A showing of Colin Trevorrow‘s The Book of Henry (6.16, Focus Features) opened the 2017 L.A. Film Festival last night. Inquiring minds were asking a two-fold why — why launch a still-struggling film festival with a movie that has been dogged by dreadful buzz since last spring and which currently has a 28% Rotten Tomatoes rating, and why a film that’s opening nationwide two days hence?
Aren’t film festivals supposed to show films, however good or bad, at least a week or two before they open? Don’t they need to offer festivalgoers a little breathing room between their own special viewing and subsequent ones by mongrel megaplex hordes?
In a 6.14 interview with Indiewire‘s Anne Thompson, LAFF director Jennifer Cochis says she used her old friendship with director Colin Trevorrow to book Henry as her opening-night flick. ‘We were festival buddies at Sundance,’ Cochis says. ‘He’s an ordinary guy that extraordinary things happened to.'”

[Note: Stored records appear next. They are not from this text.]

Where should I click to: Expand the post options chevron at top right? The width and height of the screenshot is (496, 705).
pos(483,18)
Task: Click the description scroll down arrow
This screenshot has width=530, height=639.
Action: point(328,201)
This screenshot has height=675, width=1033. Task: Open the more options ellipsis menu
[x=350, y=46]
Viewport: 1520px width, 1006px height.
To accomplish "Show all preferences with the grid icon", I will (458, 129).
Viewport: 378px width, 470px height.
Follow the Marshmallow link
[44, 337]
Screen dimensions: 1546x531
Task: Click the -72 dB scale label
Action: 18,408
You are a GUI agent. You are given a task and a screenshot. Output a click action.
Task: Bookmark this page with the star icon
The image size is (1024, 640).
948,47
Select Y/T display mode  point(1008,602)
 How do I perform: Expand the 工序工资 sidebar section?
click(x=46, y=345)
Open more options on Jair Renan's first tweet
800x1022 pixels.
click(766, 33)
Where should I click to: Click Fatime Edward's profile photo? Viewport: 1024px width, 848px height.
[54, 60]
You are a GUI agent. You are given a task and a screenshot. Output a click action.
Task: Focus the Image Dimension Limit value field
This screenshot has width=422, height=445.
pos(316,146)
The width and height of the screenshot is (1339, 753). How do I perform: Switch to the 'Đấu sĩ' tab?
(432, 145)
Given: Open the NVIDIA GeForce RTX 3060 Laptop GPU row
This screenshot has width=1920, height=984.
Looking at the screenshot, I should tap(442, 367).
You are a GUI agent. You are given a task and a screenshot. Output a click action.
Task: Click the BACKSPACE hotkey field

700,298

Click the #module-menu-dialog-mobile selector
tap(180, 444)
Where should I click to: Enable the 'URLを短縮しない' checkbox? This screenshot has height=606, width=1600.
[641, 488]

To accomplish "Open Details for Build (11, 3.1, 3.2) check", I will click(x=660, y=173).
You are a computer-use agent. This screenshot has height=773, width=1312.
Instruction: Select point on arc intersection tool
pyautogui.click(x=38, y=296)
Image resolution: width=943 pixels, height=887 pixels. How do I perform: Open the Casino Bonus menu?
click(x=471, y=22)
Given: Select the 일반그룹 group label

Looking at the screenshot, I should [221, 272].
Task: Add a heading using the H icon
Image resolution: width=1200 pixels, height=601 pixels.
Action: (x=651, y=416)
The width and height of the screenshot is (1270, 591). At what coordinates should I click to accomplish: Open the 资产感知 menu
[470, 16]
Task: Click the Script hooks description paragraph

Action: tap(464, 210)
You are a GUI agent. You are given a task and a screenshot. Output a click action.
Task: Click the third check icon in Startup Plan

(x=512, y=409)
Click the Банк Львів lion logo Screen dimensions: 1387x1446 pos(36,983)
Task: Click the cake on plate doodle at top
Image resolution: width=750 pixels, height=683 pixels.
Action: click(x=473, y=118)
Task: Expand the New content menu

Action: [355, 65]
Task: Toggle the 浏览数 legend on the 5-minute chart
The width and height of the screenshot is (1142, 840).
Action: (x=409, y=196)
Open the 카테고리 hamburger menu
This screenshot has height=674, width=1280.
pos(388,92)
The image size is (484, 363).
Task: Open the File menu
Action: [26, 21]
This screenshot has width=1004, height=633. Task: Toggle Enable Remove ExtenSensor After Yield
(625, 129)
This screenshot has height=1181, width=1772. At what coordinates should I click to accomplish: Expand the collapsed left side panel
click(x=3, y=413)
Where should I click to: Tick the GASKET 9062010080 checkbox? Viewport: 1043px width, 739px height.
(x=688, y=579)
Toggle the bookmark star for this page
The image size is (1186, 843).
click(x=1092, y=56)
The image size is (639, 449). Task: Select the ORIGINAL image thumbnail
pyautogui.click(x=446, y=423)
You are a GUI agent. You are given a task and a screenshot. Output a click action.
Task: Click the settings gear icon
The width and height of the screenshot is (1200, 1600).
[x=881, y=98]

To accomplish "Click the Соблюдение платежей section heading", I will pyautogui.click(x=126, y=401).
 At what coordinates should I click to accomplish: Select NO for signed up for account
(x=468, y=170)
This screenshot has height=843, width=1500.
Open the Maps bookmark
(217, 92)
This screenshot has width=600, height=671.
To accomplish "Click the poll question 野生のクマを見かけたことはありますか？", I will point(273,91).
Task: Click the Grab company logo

She’s referring to Steven Spielberg having chosen Trevorrow to direct Jurassic World because they’d bro-bonded. Indeed, the enormously successful Jurassic World was a huge career boost for Trevorrow just as surely as The Book of Henry, a huge critical calamity, is a spear in his side.
You could almost describe the current situation by paraphrasing a sentence in Vincent Canby‘s review of Heaven’s Gate, to wit: “The Book of Henry fails so completely that you might suspect Mr. Trevorrow sold his soul to the Devil to obtain the success of Jurassic World, and the Devil has just come around to collect.”